La sanguine n'est pas une orange colorée artificiellement ni un croisement récent : sa chair rouge vient d'anthocyanes, les mêmes pigments que dans la mûre ou le cassis, qui ne se développent que lorsque les nuits deviennent froides. C'est une orange d'hiver, dont les premiers fruits arrivent en fin d'automne et qui tient jusqu'au printemps.
Cette origine climatique explique ce qui déroute quand on la travaille : deux fruits du même cageot ne donnent pas le même jus. L'un sort orange à peine rosé, l'autre presque grenat. Ce n'est pas un défaut de qualité, c'est le nombre de nuits froides que chaque fruit a vues sur l'arbre.

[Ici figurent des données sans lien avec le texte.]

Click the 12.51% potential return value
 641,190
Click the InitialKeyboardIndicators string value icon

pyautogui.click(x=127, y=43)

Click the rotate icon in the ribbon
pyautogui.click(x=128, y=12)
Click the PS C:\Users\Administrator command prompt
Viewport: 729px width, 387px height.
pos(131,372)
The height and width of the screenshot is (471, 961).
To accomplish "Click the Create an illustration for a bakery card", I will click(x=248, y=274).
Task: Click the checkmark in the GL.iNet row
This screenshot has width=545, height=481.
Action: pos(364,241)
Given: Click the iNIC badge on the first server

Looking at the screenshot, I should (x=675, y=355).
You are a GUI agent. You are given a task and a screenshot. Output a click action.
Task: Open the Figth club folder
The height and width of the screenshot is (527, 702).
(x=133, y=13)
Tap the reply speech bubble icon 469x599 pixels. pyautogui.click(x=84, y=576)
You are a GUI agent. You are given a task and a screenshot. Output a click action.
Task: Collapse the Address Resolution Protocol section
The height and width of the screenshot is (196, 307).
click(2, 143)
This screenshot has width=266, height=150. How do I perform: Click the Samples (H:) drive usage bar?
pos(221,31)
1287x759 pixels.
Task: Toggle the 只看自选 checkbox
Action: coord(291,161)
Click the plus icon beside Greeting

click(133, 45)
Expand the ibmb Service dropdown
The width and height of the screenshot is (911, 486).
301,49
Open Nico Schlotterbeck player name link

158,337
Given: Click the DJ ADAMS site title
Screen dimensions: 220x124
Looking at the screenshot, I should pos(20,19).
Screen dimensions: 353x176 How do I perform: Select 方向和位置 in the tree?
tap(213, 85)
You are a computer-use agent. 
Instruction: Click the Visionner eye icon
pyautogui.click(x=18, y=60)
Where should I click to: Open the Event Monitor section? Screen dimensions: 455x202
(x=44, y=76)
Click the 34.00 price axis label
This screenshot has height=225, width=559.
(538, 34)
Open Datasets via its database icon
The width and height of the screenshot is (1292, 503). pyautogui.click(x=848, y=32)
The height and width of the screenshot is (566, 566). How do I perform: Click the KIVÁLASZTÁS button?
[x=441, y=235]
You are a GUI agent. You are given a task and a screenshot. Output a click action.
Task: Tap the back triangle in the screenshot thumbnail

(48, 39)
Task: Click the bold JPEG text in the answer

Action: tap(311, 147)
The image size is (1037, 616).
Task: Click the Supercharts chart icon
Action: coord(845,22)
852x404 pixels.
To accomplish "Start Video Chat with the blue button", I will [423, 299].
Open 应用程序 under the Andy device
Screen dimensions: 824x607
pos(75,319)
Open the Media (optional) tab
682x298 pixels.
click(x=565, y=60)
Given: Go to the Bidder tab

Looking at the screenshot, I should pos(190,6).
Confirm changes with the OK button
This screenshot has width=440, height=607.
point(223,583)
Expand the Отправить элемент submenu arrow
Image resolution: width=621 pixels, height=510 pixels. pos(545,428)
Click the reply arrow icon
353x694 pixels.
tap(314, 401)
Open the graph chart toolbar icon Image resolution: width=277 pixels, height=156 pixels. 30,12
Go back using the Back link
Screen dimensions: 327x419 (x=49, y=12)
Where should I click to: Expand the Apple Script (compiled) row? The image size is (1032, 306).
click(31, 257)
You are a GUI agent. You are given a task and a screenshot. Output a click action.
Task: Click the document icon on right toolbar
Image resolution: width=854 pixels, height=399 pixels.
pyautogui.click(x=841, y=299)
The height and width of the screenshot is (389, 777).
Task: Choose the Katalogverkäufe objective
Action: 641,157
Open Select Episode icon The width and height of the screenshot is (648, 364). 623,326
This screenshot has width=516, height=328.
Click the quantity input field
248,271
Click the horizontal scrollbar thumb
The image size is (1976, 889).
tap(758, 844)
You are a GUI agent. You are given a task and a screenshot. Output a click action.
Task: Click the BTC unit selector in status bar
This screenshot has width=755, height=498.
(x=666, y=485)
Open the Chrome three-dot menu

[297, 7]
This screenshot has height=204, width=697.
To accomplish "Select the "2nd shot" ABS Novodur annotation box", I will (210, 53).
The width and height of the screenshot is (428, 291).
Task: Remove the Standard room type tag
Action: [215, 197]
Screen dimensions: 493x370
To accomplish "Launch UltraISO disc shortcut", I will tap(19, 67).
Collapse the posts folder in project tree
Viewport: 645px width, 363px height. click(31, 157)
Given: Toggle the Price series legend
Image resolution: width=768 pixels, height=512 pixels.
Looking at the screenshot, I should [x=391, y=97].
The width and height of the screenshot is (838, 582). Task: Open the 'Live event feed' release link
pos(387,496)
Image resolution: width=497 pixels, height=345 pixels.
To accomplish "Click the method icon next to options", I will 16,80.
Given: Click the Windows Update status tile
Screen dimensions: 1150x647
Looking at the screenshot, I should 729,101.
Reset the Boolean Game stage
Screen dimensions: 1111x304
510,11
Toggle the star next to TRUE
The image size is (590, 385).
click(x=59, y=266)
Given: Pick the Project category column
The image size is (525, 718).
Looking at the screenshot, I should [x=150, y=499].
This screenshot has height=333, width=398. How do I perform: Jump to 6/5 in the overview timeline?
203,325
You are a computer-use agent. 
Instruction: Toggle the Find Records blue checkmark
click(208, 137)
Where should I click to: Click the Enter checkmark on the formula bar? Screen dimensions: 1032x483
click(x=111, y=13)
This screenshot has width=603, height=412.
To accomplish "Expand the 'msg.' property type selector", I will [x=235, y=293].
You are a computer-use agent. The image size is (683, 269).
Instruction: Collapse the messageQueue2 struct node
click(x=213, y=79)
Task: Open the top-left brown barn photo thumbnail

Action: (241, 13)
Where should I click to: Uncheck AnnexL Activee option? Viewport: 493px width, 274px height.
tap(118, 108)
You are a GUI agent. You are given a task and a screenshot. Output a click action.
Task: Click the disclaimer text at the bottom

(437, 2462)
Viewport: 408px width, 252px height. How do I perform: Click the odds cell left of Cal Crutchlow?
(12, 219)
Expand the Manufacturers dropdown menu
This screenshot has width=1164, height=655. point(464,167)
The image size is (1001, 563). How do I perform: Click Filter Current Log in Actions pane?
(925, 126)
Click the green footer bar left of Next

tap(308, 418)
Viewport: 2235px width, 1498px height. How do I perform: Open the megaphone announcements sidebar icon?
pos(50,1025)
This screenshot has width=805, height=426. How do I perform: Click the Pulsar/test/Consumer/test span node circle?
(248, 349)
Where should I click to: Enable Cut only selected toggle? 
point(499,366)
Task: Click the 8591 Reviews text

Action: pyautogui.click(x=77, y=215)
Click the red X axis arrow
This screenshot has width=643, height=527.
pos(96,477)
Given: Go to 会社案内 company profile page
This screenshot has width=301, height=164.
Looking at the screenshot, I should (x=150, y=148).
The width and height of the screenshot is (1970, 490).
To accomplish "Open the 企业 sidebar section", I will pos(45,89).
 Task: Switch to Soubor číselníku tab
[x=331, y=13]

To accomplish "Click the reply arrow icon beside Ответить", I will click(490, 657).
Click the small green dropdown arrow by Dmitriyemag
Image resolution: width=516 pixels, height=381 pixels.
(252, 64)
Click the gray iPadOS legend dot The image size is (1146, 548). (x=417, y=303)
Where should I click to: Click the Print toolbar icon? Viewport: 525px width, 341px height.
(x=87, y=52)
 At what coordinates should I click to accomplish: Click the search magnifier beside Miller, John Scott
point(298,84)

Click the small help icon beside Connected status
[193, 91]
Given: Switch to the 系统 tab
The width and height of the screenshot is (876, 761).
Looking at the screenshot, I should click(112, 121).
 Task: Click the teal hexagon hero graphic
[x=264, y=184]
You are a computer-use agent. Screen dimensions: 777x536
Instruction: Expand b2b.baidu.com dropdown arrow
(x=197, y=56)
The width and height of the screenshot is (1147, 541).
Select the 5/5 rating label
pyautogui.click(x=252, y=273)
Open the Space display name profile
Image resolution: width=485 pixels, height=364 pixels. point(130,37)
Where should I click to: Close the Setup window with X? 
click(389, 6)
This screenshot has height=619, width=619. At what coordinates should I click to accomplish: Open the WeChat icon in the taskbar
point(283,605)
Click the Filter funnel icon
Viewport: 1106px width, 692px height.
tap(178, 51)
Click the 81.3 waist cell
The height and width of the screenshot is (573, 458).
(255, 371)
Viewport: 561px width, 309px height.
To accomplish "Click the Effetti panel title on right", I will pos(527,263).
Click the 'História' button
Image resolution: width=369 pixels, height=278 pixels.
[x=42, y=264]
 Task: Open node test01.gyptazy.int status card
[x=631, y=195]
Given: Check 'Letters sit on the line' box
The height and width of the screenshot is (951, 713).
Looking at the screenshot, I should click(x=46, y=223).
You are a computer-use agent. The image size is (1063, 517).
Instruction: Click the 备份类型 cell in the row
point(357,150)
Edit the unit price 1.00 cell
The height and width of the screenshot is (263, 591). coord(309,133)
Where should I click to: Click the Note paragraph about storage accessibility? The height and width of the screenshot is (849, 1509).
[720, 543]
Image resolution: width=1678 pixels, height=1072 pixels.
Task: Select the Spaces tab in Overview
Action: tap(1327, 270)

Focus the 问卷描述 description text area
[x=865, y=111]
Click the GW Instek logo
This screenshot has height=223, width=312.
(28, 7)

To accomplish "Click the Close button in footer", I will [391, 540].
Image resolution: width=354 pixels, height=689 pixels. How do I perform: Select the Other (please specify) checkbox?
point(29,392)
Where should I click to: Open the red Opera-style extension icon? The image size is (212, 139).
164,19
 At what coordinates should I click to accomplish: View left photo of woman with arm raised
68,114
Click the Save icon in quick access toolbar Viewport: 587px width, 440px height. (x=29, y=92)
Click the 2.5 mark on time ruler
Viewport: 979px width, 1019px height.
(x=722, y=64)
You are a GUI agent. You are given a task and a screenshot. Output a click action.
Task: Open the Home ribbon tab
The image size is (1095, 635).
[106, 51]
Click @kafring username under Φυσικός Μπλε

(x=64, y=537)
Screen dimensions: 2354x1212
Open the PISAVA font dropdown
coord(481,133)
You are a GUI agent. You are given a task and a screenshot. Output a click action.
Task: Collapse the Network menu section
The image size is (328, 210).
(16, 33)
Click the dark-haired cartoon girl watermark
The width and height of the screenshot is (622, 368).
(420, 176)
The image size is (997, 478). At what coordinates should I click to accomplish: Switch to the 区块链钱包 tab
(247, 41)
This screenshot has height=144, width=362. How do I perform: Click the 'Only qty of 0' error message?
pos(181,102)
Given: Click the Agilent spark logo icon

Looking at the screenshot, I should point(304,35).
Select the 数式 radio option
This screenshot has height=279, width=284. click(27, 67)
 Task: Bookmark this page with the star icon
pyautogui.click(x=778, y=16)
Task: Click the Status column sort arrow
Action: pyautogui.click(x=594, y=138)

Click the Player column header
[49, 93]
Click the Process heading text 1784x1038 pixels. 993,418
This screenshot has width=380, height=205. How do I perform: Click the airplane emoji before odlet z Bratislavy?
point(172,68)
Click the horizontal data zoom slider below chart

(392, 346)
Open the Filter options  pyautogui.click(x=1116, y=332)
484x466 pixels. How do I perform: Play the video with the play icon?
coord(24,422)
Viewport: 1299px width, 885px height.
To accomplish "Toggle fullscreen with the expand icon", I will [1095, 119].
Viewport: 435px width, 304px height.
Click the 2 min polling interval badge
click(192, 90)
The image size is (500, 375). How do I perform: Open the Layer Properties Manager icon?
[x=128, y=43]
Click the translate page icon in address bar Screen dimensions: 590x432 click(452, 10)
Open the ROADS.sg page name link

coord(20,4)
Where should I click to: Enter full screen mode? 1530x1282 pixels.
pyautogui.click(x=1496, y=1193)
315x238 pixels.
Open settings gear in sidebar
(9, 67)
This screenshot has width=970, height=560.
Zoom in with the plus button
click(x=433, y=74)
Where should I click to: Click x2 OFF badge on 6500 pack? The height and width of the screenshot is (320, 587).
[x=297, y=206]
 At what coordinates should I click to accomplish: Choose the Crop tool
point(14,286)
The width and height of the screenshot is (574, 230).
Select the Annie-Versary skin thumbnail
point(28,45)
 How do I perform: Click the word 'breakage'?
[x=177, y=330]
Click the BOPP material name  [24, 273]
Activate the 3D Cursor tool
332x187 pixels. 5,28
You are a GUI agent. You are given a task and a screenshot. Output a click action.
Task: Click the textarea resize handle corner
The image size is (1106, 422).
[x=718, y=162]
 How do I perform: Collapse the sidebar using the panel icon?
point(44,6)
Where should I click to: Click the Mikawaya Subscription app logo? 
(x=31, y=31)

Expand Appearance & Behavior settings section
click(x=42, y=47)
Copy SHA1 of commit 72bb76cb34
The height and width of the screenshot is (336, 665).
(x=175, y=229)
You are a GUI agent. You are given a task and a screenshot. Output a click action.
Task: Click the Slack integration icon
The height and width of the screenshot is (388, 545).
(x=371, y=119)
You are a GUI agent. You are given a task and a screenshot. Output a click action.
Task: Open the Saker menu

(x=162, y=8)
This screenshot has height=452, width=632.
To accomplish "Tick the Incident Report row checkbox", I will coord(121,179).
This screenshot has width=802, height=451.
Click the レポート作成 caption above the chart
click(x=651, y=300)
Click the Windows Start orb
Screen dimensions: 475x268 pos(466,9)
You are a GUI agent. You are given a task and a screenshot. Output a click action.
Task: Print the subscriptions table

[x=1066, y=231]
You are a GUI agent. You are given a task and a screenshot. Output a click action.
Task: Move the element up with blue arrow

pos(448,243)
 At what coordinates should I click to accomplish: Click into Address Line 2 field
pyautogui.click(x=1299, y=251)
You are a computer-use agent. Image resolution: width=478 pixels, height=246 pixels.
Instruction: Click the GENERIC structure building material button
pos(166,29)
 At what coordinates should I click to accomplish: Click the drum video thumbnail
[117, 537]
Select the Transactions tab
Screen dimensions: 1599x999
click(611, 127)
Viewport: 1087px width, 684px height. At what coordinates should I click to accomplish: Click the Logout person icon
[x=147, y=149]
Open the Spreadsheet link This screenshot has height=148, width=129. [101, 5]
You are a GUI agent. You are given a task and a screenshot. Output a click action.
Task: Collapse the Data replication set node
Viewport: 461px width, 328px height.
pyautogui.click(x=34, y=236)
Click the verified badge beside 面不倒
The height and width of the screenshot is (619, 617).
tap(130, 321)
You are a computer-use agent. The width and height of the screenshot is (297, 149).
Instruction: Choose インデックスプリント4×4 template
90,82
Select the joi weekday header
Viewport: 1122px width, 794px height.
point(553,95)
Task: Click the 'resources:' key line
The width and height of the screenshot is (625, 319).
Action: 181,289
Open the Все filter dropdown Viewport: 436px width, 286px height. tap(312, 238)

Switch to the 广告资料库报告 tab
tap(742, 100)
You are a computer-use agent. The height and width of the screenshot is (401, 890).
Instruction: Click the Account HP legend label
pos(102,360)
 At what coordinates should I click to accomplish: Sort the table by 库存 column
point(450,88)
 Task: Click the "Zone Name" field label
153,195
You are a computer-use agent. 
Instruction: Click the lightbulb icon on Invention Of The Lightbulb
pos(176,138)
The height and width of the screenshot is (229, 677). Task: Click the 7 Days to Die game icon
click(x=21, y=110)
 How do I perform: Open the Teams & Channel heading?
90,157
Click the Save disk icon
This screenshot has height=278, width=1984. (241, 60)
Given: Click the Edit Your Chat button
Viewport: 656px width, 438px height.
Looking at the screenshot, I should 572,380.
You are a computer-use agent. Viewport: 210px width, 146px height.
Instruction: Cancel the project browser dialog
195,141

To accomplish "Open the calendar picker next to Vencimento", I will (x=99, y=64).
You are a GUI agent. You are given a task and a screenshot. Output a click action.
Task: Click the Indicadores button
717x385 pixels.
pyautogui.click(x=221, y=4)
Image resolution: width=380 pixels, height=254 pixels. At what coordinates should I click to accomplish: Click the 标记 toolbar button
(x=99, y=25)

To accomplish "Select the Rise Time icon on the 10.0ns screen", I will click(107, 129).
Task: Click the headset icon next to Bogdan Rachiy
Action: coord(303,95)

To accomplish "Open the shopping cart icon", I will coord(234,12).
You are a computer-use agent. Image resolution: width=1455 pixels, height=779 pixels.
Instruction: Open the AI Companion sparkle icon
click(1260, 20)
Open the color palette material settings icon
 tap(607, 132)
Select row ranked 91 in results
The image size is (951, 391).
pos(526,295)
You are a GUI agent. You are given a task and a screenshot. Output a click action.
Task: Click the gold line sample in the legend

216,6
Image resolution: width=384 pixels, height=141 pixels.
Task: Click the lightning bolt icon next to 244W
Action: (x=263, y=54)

Le gin est ici un cadre plutôt qu'une vedette. Le genièvre et l'agrume partagent des notes terpéniques, ce qui fait qu'ils se superposent au lieu de se disputer le verre — à condition de rester sur un gin droit, où le genièvre reste audible sous le fruit.
On sert ce verre court, sur un seul gros glaçon, à l'apéritif. Il est franc, acidulé, peu sucré : il ouvre l'appétit au lieu de le fermer, ce qui n'est pas le cas de la plupart des cocktails à base de jus de fruit.